Since the late 1950s, Thomas has focused on "matters of greater importance to man at the close of the 20th century," notes a critic for the Economist. "His pursuit of an elusive God and the general crises of faith; the dehumanising effect of the machine; the scientific world view and the challenges it poses to the poet." In a review of Counterpoint William Scammell of the Times Literary Supplement remarks: "Few creature comforts are offered to the reader of R. S. Thomas's later verse. The language tends to be flat, plain and declarative.... The conceptual mix is one of Christian myth, scientific terminology and late-twentieth-century scepticism." Acid rain, black holes, and noxious chemicals are set against biblical images and symbols. The result, according to Scammell, is "often like someone in a hurry to set down a scheme of first and last things."
Two of Thomas's more-recent collections, Mass for Hard Times and No Truce with the Furies, published in 1993 and 1995, respectively, reveal the hard edge, spiritual questioning, and cultural skepticism of Thomas's later poetry. Writing in the New Statesman & Society, Justin Wintle remarks that Thomas's "poems rub against each other unlike anyone else's. They also provoke a reciprocal turmoil in the reader, so fiercely negative at times is his treatment of humanity." Wintle, who praises the poet's "sea-shore cadences of a free verse as astringent as it is intellectual," concludes that "[Thomas] has doggedly pursued a clutch of themes as universal as you are likely to find."
The long-awaited Collected Poems, 1945-1990 was published to coincide with Thomas's eightieth birthday. In a Times Literary Supplement review of the volume, Stephen Knight observes: "From the beginning, Thomas was determined to follow his own path and this extraordinary book bears witness to that." C. H. Sisson echoes this view. "Thomas's work is marked by the integrity of a man who has taken a difficult path and persisted in it," he writes in the Spectator. Sisson explains that Thomas "passes from the first ruthless impact of his still rural parishioners on a young townsman fresh from university and theological college, to a ruthless perception of his own agonies and difficulties."

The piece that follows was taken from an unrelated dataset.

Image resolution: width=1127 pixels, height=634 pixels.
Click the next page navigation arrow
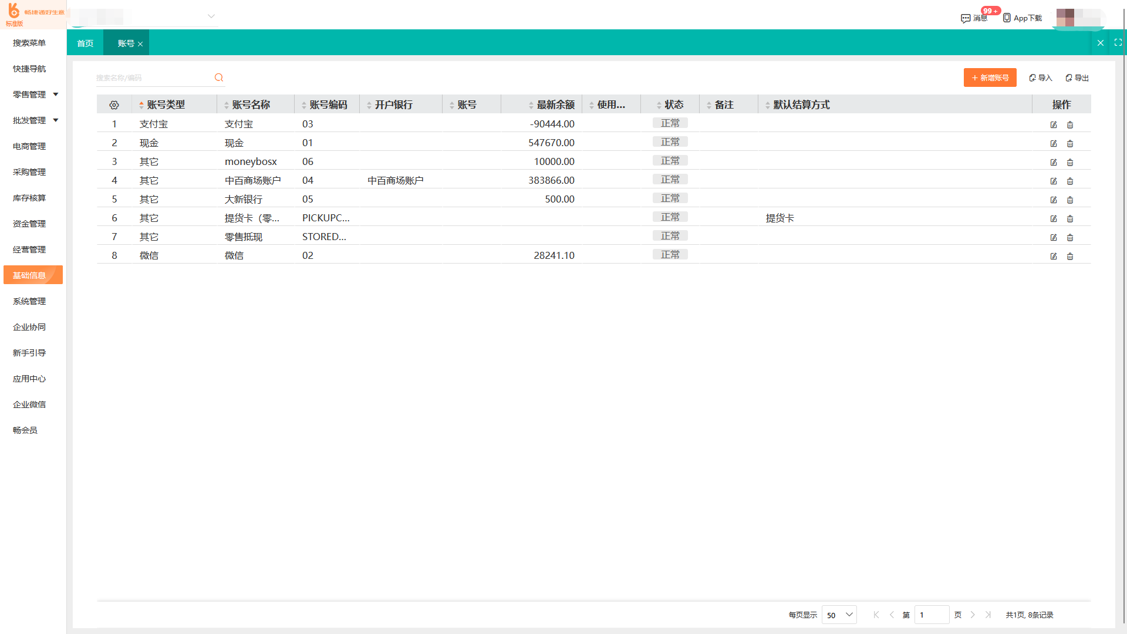point(973,615)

Runcie believes that with Thomas, the poet and the poetry are one. He describes Thomas as "a Welshman and a parson, a tidy, boney man with a thin face rutted by severity. And the poems are the man. Austere and simple and of repressed power." Similarly, William Cole in the Saturday Review/World comments that "Thomas is austere, tough-minded, but can bring tears." Looking back on his long career, Thomas writes in CAAS that he "moved in unimportant circles, avoiding, or being excluded from the busier and more imposing walks of life." He claims that the critical praise he has received is due to "a small talent for turning my limited thoughts and experience and meditation upon them into verse."

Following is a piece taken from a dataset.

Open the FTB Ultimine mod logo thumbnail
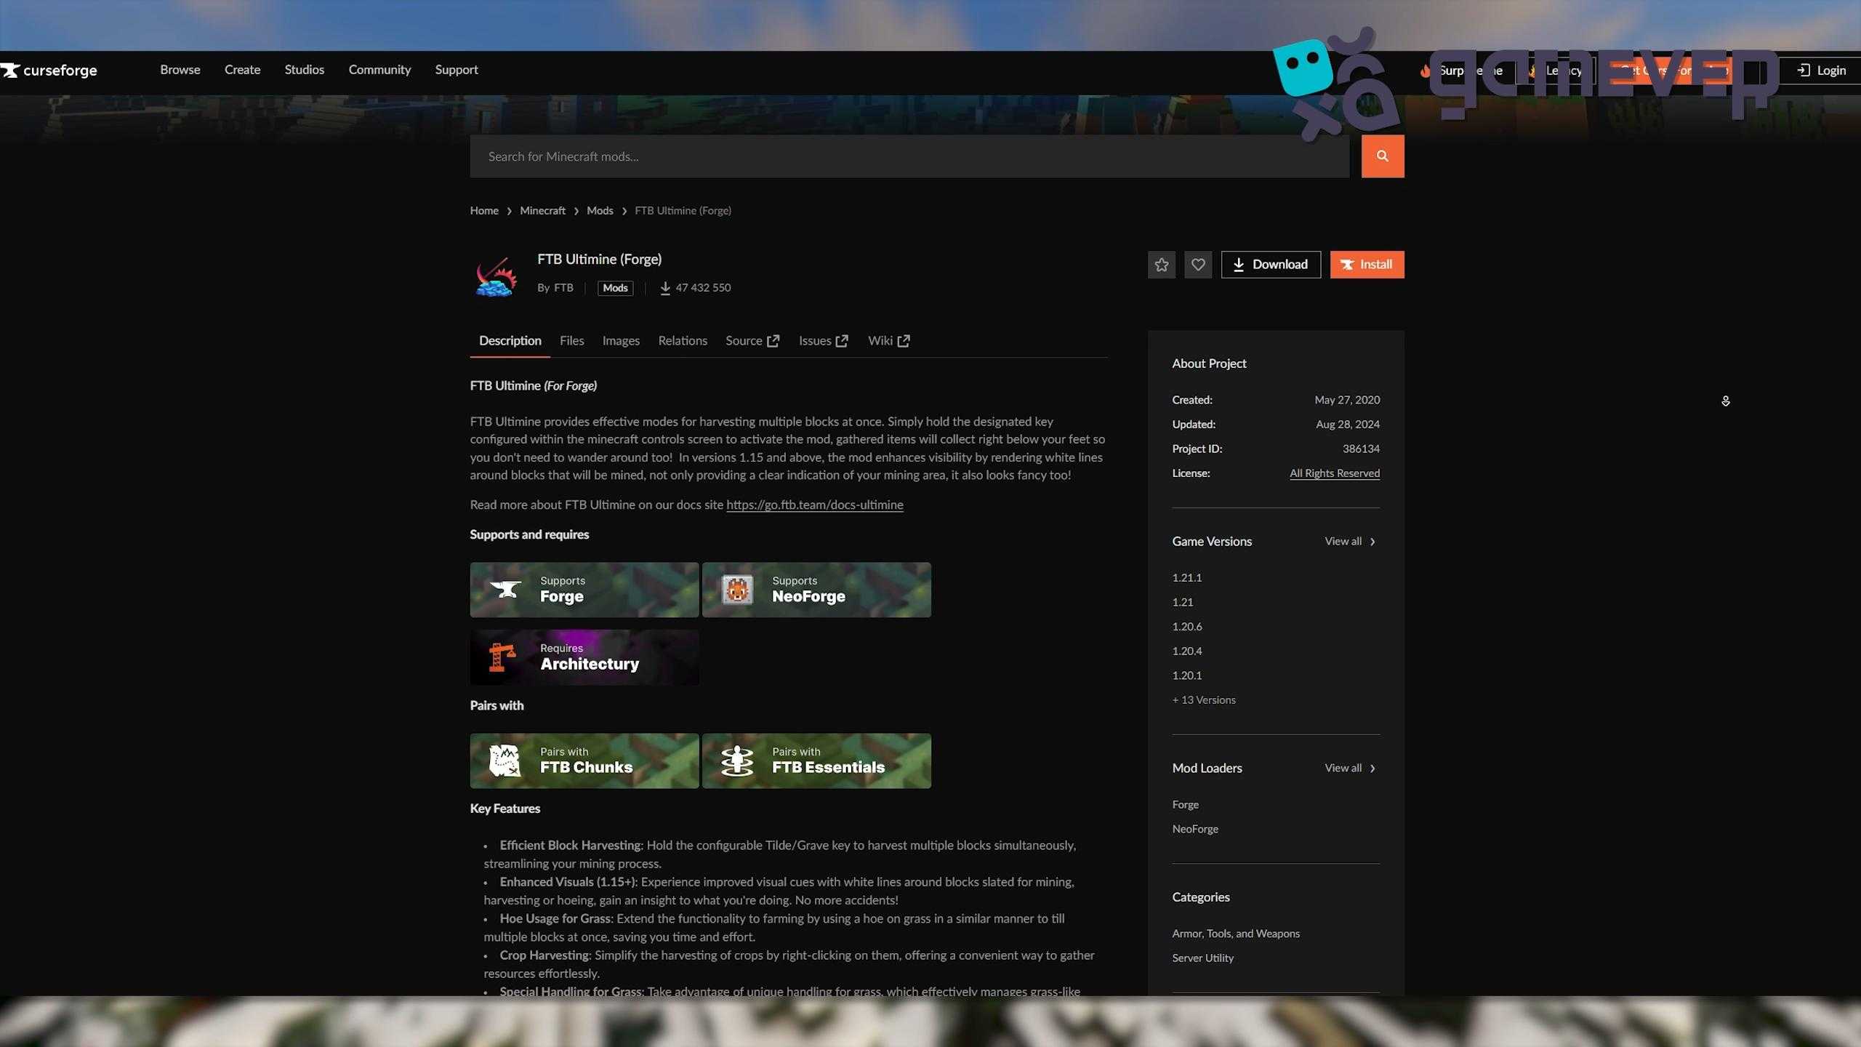The width and height of the screenshot is (1861, 1047). point(496,276)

Despite what he sees as a "small talent," Thomas is often ranked among the most important Welsh poets of this century. Writing in the Anglo-Welsh Review, R. George Thomas finds him to be "the finest living Welsh poet writing in English." Keith reports that Thomas is "now recognized as a prominent voice in British poetry of the second half of the twentieth century" and "has strong claims to be considered the most important contemporary Anglo-Welsh poet." Indeed, in the 1990s Thomas began to be mentioned as a possible candidate for the Nobel Prize for literature, and in 1996 he was awarded the prestigious Lannan Lifetime Achievement Award for Literature. Robert Hass, writing in the Washington Post, notes that Thomas "has made remarkable poetry out of the flinty and unforgiving hill country of Wales and an obdurate, existential Christianity." Meir concludes that Thomas's work expresses a religious conviction uncommon in modern poetry. Thomas, according to Meir, believes that "one of the important functions of poetry is to embody religious truth, and since for him as poet that truth is not easily won, his poems record the struggle with marked honesty and integrity, thereby providing the context for the necessarily infrequent moments of faith and vision which are expressed with a clarity and gravity rarely matched by any of his contemporaries."